**Task to carry out:**
Return every line below that contains the string "sidebar", matching case exactly.

(Data listing)
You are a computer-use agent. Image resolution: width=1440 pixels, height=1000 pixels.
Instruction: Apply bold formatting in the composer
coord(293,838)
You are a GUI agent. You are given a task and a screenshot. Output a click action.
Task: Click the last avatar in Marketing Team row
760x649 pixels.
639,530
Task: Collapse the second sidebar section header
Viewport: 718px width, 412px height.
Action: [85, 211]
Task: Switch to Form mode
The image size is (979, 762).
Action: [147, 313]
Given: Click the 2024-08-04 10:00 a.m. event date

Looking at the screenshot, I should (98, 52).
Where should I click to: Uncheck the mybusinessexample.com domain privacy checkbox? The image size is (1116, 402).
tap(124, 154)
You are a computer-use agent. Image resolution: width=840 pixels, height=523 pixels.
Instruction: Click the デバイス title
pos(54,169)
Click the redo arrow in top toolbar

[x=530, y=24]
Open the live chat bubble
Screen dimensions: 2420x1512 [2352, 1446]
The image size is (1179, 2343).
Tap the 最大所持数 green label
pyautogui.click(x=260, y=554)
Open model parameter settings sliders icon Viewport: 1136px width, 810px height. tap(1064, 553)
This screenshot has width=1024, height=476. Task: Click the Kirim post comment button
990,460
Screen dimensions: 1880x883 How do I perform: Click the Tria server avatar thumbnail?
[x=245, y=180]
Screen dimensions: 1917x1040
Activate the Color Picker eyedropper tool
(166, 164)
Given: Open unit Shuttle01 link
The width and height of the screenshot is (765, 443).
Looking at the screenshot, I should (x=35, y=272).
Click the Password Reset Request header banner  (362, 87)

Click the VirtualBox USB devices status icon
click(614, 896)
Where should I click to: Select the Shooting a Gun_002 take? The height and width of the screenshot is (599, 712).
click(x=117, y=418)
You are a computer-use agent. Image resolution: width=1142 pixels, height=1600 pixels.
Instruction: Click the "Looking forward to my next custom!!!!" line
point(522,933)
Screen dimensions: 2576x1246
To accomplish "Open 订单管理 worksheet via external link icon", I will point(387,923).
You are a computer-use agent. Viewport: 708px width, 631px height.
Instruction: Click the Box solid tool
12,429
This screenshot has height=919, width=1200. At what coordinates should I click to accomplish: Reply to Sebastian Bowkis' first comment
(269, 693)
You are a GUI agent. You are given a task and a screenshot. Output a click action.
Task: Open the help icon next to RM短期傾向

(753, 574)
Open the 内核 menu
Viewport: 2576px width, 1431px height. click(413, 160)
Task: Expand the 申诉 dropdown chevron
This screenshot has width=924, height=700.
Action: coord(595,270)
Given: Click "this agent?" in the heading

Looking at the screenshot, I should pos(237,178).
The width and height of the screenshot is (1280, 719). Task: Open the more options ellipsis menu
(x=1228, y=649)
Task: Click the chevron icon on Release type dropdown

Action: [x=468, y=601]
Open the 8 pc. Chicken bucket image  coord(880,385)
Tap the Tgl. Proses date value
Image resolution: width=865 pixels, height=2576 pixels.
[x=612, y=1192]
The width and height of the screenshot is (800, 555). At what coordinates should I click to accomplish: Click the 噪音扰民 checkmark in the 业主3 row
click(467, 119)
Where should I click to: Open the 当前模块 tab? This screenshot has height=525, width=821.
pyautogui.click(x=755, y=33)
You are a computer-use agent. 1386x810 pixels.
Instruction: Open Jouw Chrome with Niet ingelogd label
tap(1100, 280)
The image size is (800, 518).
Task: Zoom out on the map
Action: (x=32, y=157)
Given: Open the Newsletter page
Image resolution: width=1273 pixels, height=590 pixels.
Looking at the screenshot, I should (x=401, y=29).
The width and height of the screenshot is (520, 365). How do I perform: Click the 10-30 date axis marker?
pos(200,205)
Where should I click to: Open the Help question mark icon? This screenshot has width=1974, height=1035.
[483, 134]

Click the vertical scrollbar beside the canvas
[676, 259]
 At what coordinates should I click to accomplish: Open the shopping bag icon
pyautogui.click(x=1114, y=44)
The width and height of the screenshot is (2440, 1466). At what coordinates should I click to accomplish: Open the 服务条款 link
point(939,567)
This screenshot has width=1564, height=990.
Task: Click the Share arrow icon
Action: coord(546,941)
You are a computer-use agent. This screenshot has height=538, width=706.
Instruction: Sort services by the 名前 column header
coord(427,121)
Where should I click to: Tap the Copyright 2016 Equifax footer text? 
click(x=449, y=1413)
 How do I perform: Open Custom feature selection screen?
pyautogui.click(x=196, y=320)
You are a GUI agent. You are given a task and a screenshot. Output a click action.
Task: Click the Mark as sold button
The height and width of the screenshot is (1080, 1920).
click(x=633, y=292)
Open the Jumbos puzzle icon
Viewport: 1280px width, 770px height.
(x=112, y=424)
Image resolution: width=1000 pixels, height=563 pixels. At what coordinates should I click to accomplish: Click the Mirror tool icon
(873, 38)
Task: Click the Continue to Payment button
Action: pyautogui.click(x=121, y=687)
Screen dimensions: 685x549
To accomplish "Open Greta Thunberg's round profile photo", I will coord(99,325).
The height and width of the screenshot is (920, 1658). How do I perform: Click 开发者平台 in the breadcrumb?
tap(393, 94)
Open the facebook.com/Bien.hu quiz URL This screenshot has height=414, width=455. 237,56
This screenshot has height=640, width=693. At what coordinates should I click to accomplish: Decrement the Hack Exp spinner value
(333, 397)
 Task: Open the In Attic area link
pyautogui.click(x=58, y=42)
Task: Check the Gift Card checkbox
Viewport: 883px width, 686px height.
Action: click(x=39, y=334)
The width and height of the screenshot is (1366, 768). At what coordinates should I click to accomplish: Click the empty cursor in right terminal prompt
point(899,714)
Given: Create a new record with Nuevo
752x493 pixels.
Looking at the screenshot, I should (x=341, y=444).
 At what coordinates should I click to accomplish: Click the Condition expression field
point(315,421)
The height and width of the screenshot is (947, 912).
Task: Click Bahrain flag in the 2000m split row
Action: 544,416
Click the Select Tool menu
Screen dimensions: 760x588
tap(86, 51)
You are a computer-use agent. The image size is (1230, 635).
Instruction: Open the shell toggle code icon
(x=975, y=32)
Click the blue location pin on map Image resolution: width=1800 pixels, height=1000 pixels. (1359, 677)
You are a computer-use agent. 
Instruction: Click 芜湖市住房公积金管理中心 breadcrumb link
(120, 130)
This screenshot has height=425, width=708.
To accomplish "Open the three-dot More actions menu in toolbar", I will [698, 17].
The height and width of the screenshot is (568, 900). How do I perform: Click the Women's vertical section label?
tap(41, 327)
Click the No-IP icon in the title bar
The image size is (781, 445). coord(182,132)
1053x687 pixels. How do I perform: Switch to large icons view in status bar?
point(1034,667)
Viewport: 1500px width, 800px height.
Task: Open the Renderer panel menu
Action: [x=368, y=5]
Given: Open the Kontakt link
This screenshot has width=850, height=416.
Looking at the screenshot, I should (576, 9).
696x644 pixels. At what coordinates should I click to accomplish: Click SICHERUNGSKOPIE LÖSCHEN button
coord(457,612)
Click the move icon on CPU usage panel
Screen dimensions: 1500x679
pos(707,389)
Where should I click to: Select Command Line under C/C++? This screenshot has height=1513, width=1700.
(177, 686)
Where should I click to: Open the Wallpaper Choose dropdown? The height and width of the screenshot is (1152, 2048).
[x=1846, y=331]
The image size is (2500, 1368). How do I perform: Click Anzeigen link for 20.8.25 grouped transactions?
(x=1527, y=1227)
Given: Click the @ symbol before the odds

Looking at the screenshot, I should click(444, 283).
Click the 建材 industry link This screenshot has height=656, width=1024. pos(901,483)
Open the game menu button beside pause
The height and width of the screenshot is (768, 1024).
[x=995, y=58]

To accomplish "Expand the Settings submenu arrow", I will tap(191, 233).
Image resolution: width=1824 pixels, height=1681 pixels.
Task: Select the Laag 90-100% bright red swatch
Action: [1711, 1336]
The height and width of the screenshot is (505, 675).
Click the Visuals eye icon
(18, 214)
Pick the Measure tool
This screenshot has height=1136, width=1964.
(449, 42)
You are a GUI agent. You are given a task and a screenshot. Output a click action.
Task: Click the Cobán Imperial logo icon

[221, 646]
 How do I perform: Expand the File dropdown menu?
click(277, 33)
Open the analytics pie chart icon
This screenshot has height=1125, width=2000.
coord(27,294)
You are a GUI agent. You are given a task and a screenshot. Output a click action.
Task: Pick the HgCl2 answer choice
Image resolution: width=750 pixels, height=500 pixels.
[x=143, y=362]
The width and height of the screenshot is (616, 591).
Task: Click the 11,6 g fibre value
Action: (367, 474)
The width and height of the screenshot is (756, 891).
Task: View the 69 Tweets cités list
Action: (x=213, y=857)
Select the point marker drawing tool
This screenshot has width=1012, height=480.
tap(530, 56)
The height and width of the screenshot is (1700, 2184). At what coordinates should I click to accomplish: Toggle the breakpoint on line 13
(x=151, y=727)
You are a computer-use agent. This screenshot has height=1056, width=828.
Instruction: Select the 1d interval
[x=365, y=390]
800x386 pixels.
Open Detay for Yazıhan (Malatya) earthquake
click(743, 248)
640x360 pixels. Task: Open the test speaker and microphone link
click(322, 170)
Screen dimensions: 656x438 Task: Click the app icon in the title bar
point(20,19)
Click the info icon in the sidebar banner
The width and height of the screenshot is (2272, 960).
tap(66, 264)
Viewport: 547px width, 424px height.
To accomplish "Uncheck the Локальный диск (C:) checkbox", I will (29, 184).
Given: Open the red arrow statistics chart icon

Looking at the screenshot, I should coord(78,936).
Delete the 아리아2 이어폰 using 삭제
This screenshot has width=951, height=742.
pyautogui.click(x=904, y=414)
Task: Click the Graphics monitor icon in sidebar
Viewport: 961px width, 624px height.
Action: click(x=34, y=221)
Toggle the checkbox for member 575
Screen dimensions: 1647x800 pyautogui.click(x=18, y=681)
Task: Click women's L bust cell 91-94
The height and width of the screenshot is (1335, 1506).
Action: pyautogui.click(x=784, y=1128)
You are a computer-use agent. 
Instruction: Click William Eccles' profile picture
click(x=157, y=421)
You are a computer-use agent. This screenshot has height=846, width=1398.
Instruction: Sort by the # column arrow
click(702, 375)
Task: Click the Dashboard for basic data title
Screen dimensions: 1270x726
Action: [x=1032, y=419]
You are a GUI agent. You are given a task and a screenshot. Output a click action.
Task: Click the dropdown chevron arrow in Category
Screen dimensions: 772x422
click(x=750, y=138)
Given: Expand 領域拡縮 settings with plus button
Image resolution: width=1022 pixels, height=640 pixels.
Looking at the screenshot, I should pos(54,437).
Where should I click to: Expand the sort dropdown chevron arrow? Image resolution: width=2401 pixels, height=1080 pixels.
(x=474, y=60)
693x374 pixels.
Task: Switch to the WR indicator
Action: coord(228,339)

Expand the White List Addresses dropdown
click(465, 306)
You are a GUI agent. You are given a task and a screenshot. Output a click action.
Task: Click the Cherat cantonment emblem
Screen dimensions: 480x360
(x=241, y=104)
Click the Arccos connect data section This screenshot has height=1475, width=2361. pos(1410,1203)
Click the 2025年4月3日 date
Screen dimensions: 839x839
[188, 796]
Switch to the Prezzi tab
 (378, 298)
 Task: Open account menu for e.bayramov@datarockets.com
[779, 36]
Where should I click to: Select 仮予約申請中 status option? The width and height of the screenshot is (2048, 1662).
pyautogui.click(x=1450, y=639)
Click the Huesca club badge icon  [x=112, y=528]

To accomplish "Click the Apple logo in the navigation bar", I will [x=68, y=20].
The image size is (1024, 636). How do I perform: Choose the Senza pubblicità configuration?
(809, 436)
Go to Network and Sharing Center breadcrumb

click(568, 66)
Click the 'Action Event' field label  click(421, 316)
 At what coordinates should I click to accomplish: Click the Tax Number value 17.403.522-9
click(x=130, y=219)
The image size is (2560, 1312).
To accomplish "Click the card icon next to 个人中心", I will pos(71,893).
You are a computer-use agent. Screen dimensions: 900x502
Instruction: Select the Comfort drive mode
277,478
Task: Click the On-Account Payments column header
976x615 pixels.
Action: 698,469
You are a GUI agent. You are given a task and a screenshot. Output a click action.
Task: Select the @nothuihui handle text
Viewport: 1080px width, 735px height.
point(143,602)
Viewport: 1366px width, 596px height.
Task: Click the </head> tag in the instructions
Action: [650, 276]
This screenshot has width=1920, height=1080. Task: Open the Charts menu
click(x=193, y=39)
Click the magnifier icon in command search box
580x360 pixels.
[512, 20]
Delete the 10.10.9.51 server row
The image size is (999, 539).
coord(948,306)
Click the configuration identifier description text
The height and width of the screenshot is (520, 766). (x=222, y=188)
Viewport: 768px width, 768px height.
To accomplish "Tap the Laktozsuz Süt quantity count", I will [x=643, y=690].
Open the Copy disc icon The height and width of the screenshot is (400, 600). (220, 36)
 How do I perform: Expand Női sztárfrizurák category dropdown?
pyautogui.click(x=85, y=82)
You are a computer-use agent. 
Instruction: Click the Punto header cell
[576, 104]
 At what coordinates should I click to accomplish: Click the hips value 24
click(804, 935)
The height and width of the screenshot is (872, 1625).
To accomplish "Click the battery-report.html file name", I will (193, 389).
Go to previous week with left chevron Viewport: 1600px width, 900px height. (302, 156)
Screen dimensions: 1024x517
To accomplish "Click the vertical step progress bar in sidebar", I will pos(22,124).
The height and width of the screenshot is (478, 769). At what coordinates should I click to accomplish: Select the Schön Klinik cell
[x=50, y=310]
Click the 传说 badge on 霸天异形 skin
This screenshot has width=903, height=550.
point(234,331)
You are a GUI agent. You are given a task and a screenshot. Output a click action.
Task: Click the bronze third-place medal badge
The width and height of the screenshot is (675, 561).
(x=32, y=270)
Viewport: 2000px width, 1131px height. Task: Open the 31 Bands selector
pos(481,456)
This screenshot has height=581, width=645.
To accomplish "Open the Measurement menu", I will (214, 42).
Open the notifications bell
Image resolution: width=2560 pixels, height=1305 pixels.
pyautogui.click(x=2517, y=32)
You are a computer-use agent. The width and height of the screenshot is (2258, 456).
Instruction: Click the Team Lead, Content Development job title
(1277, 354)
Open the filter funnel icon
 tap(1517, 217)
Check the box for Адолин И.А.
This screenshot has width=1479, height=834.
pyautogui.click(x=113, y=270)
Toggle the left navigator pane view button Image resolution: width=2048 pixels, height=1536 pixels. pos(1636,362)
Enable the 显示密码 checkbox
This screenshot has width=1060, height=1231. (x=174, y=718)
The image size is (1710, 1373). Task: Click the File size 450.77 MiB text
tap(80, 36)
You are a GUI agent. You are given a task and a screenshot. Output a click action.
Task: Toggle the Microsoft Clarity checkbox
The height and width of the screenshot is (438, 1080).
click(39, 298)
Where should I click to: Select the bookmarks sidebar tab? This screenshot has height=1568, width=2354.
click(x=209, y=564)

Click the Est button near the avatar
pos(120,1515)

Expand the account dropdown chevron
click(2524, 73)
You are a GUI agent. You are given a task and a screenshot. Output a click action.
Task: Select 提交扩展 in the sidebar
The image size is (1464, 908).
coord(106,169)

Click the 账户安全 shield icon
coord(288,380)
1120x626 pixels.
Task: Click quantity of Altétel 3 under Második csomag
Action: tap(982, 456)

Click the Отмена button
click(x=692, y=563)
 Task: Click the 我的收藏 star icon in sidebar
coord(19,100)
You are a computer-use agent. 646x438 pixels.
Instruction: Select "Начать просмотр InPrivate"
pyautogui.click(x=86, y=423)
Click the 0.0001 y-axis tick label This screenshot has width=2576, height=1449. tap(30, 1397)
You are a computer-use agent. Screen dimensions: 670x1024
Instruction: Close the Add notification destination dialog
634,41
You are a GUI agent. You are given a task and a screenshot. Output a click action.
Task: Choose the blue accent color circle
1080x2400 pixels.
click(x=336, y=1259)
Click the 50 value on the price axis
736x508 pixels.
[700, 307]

**Correct answer:**
Task: Collapse the second sidebar section header
Click the info icon in the sidebar banner
Task: Click the Graphics monitor icon in sidebar
To accomplish "Click the vertical step progress bar in sidebar", I will pos(22,124).
Where should I click to: Select the bookmarks sidebar tab? This screenshot has height=1568, width=2354.
Task: Select 提交扩展 in the sidebar
 Task: Click the 我的收藏 star icon in sidebar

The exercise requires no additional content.